Question

Find the volume of the given solid. The solid lies under the hyperboloid $$z=x y$$ and above the triangle in the $$x y$$ -plane with vertices $$(1,2),(1,4)$$, and $$(5,2)$$.

Answer

**step1** Analyzing the problem statement

The problem asks to find the volume of a solid. This solid is defined by two boundaries: a surface given by the equation $$z=xy$$ (described as a hyperboloid) and a triangular region in the $$xy$$-plane. The vertices of this triangular region are provided as $$(1,2)$$, $$(1,4)$$, and $$(5,2)$$.

**step2** Assessing the mathematical concepts involved

To find the volume of a solid bounded by a general surface $$z=f(x,y)$$ over a specific region in the $$xy$$-plane, mathematical methods beyond basic geometry are required. Specifically, this type of problem typically relies on multivariable calculus, which involves concepts such as double integration. The function $$z=xy$$ defines a three-dimensional surface, and the process of finding the volume beneath it requires advanced mathematical tools to sum up infinitesimally small volumes across the given triangular base.

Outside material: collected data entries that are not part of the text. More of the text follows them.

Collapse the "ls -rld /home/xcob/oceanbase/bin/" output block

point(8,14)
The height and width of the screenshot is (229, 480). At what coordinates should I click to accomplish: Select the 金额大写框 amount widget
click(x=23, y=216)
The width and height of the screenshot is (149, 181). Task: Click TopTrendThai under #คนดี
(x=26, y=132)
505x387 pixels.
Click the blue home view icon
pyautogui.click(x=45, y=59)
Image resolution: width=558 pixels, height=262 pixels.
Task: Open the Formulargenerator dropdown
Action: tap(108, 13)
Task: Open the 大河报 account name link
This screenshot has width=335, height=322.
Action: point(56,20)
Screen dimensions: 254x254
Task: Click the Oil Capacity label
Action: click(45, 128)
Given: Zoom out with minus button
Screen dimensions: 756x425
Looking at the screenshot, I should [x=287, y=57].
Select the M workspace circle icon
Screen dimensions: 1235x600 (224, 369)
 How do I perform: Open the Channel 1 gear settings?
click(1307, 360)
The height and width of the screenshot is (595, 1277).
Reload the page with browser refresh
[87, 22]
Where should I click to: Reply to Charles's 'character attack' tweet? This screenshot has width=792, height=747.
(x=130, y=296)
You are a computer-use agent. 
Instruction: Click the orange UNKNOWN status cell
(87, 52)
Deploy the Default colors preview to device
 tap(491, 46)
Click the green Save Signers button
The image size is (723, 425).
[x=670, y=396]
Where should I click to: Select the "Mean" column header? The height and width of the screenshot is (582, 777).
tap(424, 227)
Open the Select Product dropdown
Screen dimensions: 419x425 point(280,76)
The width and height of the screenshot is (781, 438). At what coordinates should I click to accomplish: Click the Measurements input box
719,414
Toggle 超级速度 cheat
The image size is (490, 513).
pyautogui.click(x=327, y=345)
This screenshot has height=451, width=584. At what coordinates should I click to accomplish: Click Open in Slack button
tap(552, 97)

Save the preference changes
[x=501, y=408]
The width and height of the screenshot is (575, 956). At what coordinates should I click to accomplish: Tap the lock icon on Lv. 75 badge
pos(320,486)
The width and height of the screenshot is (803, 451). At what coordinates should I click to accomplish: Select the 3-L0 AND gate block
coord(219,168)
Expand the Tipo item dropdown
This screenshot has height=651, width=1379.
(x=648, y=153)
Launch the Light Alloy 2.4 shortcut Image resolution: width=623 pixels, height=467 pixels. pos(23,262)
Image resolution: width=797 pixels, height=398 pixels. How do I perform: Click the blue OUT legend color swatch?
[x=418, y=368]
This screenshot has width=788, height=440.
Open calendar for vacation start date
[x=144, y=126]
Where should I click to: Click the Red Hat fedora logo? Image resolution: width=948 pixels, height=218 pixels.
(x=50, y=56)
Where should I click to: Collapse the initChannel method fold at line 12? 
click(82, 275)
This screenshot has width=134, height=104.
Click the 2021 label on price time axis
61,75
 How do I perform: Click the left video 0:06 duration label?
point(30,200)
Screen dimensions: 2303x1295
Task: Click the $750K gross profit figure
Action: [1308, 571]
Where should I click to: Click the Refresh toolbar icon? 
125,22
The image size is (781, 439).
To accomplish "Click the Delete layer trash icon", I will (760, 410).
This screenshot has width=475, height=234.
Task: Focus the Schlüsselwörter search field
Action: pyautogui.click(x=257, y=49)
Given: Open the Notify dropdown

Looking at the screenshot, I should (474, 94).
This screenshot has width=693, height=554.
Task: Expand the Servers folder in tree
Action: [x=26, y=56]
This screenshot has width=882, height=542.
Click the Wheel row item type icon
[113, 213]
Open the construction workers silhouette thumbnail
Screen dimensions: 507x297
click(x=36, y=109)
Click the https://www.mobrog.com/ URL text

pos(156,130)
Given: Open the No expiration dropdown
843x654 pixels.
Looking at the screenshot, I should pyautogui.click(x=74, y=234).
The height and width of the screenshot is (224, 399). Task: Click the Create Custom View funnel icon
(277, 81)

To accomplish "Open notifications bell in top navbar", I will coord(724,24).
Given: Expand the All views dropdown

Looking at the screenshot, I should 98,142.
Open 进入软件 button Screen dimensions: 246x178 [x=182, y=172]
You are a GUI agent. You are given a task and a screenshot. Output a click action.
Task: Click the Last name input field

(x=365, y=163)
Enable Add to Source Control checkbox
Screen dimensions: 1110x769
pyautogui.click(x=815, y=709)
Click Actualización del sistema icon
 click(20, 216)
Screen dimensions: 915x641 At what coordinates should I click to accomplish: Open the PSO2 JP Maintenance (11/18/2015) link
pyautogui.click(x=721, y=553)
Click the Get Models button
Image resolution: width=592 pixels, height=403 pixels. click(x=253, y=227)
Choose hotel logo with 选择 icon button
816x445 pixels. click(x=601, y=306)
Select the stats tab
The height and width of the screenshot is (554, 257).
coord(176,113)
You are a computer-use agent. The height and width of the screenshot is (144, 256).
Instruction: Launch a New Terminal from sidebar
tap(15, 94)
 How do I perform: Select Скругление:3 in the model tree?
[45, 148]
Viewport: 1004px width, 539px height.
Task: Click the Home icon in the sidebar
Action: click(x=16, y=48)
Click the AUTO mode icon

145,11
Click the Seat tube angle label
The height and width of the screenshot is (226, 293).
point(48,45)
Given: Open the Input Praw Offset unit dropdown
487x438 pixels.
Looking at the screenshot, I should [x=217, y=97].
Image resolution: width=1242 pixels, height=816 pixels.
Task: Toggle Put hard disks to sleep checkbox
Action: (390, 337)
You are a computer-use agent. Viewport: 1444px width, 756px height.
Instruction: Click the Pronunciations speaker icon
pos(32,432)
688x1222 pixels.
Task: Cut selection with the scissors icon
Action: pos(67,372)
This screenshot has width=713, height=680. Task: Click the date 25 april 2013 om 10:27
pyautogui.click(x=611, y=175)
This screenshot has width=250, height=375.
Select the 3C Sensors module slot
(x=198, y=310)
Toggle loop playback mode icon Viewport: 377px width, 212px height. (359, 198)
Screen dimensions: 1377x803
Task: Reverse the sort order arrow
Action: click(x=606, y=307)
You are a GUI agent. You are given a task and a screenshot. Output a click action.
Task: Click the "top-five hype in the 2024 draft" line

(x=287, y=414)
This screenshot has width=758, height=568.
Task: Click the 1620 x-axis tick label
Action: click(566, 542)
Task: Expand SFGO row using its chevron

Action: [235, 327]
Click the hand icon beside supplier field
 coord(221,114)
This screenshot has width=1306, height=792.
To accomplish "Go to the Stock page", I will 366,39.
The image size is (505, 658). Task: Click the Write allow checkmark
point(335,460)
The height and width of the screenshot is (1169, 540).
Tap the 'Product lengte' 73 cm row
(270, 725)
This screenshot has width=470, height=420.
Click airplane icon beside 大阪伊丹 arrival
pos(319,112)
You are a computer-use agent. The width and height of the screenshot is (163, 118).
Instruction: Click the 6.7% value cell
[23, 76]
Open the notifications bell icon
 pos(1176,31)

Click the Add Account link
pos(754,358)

**step3** Comparing with elementary school mathematics standards

As a wise mathematician, I must adhere strictly to the given constraint to "Follow Common Core standards from grade K to grade 5." In elementary school mathematics (Kindergarten through Grade 5), students are introduced to basic geometric concepts, including the identification and properties of two-dimensional and three-dimensional shapes. Volume calculation is introduced in Grade 5, but it is limited to simple, uniform solids such as rectangular prisms. The formulas used for volume at this level are typically $$V = \text{length} \times \text{width} \times \text{height}$$ or $$V = \text{Base Area} \times \text{height}$$, where the height is constant across the base. The concepts of functions involving multiple variables (like $$z=xy$$), the idea of a varying height over a base, or the use of calculus (integration) to sum these varying heights are not part of the K-5 curriculum. These topics are typically covered in university-level mathematics courses.

**step4** Conclusion regarding solvability within constraints

Given that the problem necessitates advanced mathematical techniques from multivariable calculus, which are fundamentally beyond the scope of elementary school (K-5) mathematics as defined by Common Core standards, it is not possible to provide a step-by-step solution to this problem while strictly adhering to the specified K-5 level constraints. Therefore, this problem cannot be solved using only the methods available at the elementary school level.